Institute of Biology and Chemistry of Proteins, France
Pierre Falson got his Ph.D. at the Lyon University. He is a CNRS Research Director, enzymologist and membrane proteins biochemist, co-leading the ‘Drug resistance mechanism and modulation’ team in the BMSSI CNRS-UCBL1 research unit. He has published 54 publications, patented 6 inventions and licensed to CALIXAR, a startup which he co-founded. He was awarded in 1991 by the Maurice Nicloux prize from the French Society of Biochemistry and Molecular Biology, in 2010 and 2011 by the “National competition of innovative start-ups” and by the Innovation and Transfer Technology prize from the CNRS.

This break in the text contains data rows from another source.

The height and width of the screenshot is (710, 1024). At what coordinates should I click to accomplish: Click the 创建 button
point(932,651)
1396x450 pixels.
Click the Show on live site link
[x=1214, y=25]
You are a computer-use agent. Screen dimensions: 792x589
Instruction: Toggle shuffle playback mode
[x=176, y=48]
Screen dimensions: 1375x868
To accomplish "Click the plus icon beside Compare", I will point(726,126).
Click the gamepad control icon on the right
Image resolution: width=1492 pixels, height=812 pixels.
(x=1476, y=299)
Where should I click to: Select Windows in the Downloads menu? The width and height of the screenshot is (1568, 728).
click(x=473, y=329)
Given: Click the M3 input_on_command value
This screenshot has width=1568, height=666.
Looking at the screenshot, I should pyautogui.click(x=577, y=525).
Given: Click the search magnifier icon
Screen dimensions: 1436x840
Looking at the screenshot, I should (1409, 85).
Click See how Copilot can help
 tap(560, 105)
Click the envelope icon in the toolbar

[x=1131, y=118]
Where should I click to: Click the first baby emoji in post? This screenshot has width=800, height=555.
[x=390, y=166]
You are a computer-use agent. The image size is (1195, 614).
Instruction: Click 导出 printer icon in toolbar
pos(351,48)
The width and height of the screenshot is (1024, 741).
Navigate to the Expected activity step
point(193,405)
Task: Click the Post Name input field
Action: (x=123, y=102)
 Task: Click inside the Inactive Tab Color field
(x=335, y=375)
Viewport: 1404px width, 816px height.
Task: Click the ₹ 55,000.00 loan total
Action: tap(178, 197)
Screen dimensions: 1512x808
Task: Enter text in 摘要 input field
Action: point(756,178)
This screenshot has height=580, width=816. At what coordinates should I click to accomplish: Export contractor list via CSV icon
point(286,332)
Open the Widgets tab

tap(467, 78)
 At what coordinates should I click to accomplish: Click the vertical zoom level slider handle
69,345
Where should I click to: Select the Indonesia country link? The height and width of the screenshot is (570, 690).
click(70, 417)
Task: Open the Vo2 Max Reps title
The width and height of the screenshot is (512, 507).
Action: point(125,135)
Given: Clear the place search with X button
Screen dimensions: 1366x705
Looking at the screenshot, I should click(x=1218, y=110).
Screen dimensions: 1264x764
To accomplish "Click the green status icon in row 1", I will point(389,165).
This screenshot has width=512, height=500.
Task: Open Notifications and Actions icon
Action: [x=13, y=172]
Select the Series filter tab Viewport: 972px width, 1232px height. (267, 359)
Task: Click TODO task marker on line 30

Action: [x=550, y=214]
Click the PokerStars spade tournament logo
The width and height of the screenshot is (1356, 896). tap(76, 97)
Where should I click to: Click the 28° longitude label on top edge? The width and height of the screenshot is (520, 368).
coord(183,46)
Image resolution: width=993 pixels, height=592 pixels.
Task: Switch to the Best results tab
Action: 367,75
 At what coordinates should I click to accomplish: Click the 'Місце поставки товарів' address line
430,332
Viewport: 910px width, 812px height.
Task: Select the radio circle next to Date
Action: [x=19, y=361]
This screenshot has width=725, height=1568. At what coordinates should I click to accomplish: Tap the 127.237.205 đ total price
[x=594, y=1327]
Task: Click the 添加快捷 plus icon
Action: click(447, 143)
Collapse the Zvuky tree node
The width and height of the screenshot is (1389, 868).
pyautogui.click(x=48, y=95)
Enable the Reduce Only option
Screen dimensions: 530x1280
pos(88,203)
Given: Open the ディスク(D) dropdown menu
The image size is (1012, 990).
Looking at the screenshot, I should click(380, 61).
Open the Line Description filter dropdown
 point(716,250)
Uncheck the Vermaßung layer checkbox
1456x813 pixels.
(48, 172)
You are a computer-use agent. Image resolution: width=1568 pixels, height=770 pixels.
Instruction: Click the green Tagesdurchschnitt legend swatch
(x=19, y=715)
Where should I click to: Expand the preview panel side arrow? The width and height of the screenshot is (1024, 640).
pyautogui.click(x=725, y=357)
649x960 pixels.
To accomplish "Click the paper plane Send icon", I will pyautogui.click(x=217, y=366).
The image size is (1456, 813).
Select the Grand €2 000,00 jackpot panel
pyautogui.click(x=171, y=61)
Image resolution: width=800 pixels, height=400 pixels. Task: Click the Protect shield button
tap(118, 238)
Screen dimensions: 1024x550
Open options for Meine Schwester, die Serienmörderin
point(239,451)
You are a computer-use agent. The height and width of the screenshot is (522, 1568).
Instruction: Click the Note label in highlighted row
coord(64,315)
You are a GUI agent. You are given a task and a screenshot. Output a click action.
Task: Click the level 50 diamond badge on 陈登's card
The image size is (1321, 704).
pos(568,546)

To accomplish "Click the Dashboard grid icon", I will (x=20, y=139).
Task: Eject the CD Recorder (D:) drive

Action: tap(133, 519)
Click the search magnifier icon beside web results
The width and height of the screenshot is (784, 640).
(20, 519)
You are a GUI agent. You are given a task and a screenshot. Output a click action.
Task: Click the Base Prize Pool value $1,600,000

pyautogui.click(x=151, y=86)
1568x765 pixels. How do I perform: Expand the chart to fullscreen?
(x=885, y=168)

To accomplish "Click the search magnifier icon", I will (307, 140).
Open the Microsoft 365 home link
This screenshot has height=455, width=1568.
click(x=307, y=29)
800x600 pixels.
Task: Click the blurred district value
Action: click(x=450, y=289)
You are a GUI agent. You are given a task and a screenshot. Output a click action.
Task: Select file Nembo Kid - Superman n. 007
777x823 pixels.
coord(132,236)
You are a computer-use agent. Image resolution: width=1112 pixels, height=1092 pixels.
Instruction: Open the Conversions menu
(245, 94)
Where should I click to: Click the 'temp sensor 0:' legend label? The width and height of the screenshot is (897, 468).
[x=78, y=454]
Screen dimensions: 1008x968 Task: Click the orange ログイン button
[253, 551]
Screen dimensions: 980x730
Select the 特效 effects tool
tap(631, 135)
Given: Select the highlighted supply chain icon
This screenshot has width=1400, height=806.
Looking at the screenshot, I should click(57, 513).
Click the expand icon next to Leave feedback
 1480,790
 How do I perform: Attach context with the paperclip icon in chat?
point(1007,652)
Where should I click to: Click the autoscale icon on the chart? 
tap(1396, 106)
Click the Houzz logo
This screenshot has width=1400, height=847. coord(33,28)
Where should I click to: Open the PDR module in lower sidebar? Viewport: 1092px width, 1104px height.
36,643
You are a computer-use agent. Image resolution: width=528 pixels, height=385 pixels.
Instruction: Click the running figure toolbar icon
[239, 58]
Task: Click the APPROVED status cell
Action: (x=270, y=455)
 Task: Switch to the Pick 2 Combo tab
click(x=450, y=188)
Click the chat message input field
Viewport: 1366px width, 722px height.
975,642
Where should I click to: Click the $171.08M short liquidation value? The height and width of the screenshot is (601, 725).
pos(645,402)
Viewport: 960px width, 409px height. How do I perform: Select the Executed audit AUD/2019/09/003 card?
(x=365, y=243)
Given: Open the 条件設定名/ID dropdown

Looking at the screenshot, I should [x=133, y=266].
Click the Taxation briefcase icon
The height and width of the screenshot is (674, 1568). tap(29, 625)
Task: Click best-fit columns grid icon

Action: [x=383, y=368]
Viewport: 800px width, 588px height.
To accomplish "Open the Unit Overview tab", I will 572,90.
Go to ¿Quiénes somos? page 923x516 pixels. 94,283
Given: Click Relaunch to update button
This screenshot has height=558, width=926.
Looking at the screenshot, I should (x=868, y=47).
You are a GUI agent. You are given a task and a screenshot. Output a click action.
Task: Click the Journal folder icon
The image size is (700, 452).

One main mechanism of drug resistance involves multi-drug efflux pumps which expel drugs out of the cells. How these proteins pump out hundreds of toxins, and among them anticancer drugs, while displaying marked specificities is mysterious. We bring here a molecular basis of this mechanism of poly-specificity, having localized the H- and R-sites of the human P-gp, two main sites by which drugs efflux occurs, here exemplified with Hoechst 33342 and daunorubicin. We achieved this by characterizing in cellulo inhibition mechanisms of the selenohexapeptide inhibitor QZ59 enantiomers, the first compounds ever co-crystallized with the mouse P-gp(2), combining these data with the structural analysis of the conformations recently reported(3). Results show that the SSS QZ59 enantiomer competitively inhibits Hoechst 33342 and daunorubicin transports, with KI,app of 0.15 and 0.3 μM respectively, 13 and 2 times lower than corresponding Km,app. QZ59-RRR in contrast non-competitively inhibited drugs transport, with a moderate efficacy (KI,app≥1.6 μM) but became competitive towards Hoechst 33342 at high concentrations (KI,app~5 μM). This suggests a positional QZ59 groove drugs transport sites overlap, full for the H-site and partial for the R-site. The latter may share the most embedded QZ59-SSS location as supported by docking analyses. These results will guide the design of compounds acting at the molecular level to block P-gp-mediated drug efflux with the highest efficiency.